A Federação das Indústrias do Estado de Minas Gerais (FIEMG) considera necessária a prorrogação do subsídio à gasolina. O economista da entidade, Pedro Fernandes, explicou que a escalada de conflitos no Oriente Médio ameaça rotas marítimas estratégicas.
Segundo a avaliação da entidade, a falta de intervenção no preço dos combustíveis traria consequências diretas para a economia. A alta do petróleo internacional repassada ao mercado interno poderia deflagrar um novo ciclo de alta nos preços.
“Se o governo não atuar para suavizar o impacto dessa instabilidade, teremos um novo choque inflacionário no Brasil. Porém, se esse subsídio não tiver um prazo determinado, o custo fiscal vai ser muito alto”, alertou Fernandes.

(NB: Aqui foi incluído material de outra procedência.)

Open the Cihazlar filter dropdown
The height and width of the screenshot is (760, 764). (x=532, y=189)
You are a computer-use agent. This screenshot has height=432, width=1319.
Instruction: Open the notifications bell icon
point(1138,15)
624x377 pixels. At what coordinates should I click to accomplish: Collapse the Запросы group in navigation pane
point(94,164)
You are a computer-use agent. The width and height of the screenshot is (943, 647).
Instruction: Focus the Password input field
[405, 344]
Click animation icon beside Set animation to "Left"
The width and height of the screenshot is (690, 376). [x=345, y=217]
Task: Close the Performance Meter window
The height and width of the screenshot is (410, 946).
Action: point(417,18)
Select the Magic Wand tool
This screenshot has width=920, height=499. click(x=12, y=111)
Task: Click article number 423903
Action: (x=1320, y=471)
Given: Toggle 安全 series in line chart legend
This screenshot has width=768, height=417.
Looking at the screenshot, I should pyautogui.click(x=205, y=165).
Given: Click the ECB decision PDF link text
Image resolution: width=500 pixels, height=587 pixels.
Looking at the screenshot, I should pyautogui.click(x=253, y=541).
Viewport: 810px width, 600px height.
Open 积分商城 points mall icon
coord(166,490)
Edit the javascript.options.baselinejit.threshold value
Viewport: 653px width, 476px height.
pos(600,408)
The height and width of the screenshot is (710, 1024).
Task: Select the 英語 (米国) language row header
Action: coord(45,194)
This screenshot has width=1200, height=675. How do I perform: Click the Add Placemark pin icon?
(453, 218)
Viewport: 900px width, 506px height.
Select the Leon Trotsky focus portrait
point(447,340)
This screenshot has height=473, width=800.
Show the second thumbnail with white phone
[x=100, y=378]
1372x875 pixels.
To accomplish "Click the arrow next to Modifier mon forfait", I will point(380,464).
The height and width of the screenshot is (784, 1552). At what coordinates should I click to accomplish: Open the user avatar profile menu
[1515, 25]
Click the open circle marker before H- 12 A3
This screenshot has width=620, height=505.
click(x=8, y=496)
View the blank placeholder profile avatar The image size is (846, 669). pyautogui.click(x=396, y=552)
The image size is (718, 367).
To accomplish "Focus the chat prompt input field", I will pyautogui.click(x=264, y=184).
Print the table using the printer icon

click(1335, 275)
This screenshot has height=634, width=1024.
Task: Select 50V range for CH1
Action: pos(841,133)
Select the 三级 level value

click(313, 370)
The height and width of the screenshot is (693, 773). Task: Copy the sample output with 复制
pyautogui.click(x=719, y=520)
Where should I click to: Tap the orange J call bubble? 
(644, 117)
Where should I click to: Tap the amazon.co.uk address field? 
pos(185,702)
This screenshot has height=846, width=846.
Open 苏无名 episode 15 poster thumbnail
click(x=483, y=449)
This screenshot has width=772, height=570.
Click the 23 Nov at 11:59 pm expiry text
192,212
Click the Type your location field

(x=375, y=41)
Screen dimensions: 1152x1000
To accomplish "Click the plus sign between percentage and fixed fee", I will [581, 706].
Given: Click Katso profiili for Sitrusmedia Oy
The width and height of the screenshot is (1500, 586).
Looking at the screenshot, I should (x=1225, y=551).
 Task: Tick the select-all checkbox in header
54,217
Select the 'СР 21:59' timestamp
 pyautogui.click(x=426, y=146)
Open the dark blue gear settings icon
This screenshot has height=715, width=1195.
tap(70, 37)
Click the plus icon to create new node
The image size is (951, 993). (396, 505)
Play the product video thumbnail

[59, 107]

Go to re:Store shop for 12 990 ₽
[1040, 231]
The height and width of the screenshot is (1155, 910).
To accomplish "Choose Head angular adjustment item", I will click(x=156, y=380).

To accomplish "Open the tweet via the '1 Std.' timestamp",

Impacto na indústria e soluções estruturais
O encarecimento dos combustíveis afeta diretamente o estado de Minas Gerais. A oscilação encarece o frete rodoviário, a produção de alimentos e a energia termelétrica, pesando sobre toda a cadeia produtiva.
Para além do socorro emergencial, a FIEMG defende ações de longo prazo para proteger a economia brasileira. As principais frentes sugeridas envolvem o incentivo ao refino nacional e a criação de reservas estratégicas de petróleo.
“Nós exportamos petróleo cru e importamos gasolina e diesel, que têm maior valor agregado. Aumentar o refino e criar reservas não vai isentar o Brasil dos choques globais, mas nos deixará menos sensíveis a eles”, concluiu o economista.